The show has begun. more than 100 bald eagles have recently been spotted along the Fox River, from Lake Winnebago to De Pere. These huge, majestic birds, along with other birds of prey, annually wing into our area during winter. This eagle was spotted last week at the 1000 Islands Environmental Center in Kaukauna. / Robert Zimmer/For Wisconsinoutdoorfun.com
Watching the river, a trio of majestic bald eagles shared a single bare cottonwood along the sweeping waters. Two mature adults and an immature bird scanned the rushing waters, keen eyes alert for passing fish, dead or alive.
Every so often, one of the birds would catch sight of a fish being swept along in the current, quickly lifting from its perch on powerful wings and diving to the rapids below, snaring its prey in tremendous yellow talons and rising back to feed among the branches.
The annual arrival of scores of bald eagles to the shores of the Fox River has begun, with more than 100 birds spotted New Year’s Day between Menasha and De Pere.
As I made my way along the river in the first below-zero temperatures of the season on New Year’s Day, the number of eagles concentrated along open patches of water continued to grow. At Jefferson Park in Menasha, four of the giant birds cruised the waterway, creating a stir as nervous waterfowl took to the sky to attempt to confuse the hungry birds of prey.
Further north, three eagles perched along the frozen shoreline of Little Lake Butte des Morts at the Wild Ones WILD Center, their wild, haunting cries piercing the early morning sunshine.
River of eagles
At 1000 Islands Environmental Center, Kaukauna, where the river is at its strongest and open water rushes through many channels, man-made and natural, eagles typically congregate in large numbers along the rapids.
In some trees, up to a dozen eagles perched regally over the river, gathered here to feed on the rich abundance of fish, as well as waterfowl. An eagle will not hesitate to snag a duck, or even an injured or unsuspecting goose, from the water if he is hungry enough.

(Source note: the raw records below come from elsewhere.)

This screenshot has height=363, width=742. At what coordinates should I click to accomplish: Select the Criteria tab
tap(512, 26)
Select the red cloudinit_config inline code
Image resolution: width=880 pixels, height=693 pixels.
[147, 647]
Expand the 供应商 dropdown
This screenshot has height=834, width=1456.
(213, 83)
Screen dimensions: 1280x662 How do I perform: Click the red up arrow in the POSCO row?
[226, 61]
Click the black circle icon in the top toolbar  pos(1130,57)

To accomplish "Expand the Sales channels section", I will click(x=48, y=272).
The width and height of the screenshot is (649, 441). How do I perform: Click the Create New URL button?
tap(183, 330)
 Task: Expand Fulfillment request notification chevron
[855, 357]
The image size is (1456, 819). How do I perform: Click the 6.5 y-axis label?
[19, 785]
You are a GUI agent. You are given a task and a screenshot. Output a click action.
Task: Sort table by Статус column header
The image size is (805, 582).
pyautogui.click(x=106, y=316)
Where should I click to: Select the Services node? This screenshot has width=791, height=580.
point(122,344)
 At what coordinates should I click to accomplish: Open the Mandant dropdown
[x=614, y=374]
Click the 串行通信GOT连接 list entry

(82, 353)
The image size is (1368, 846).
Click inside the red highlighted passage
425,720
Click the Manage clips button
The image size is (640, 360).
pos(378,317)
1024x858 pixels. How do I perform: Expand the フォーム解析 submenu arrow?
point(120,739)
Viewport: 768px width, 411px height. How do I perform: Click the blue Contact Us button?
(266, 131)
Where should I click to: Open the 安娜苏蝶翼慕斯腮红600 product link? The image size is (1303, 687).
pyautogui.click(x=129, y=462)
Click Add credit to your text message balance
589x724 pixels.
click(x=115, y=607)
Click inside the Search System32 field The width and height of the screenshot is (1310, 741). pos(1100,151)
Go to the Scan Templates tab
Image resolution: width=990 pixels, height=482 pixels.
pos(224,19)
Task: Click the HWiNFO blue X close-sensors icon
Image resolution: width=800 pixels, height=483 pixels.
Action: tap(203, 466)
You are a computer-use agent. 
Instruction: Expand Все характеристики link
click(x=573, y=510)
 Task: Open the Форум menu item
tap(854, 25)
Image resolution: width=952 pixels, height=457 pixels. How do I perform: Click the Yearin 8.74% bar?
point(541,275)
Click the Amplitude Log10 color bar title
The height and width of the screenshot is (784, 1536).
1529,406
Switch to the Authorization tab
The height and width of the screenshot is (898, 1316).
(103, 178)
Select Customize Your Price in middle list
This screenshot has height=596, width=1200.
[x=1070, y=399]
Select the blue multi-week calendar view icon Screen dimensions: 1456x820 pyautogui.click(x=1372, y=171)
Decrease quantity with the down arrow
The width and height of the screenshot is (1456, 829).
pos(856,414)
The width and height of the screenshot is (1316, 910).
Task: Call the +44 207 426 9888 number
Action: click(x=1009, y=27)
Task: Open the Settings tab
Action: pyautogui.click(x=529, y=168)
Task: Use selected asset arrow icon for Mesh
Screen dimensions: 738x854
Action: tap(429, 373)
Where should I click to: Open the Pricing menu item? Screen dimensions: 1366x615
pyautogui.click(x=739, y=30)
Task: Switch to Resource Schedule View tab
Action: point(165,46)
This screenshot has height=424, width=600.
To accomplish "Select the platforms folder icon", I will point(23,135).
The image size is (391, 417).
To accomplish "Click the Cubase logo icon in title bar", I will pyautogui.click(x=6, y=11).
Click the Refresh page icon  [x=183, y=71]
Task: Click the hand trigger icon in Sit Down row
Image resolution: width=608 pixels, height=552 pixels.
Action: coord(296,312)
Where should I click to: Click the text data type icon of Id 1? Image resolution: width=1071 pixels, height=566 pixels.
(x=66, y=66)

It was a thrill to watch a mature bird snatch a passing fish from the water and return to a low perch along shore to begin to feed. At first, the eagle attempted to swallow the large fish whole, but quickly discovered that wouldn’t work, and set forth pinning the bird to the branch and tearing it apart with its powerful, hooked beak.
Younger birds, still wearing their largely brown immature plumage and lacking the bright white head and tail of the adults, are just as skilled as their parents at fishing, snagging passing fish and winging high into the trees to feed.
Along with the return of the eagles, many other northern species of birds make their way south into our area to spend the winter months.
The winter of 2012-13 has been a milestone year for area birdwatchers as a number of birds of prey and other species have set up winter homes in our area.
For over a month, the northern hawk owl I previously wrote about in December has thrilled birders from around the state who have flocked to Door County to view this unusual bird.
Along the lakeshore and in rural Outagamie County, snowy owls have been spotted in numerous areas, their huge size and salt-and-pepper plumage making them striking birds.
In Appleton, a rare Townsend’s Solitaire, relative to the robin and bluebird, has been consistently spotted for weeks in a northside business park, feasting on berries along with hundreds of waxwings.
Other unusual winter visitors to the state include no fewer than 10 Varied Thrush, a large, robin-like bird with striking reddish-orange and black plumage; Hoary Redpolls, which are fun, colorful red and brown finches, and Pine Grosbeaks, related to the Northern Cardinal. The male is bright rosy pink, the female dressed with gray and green feathering.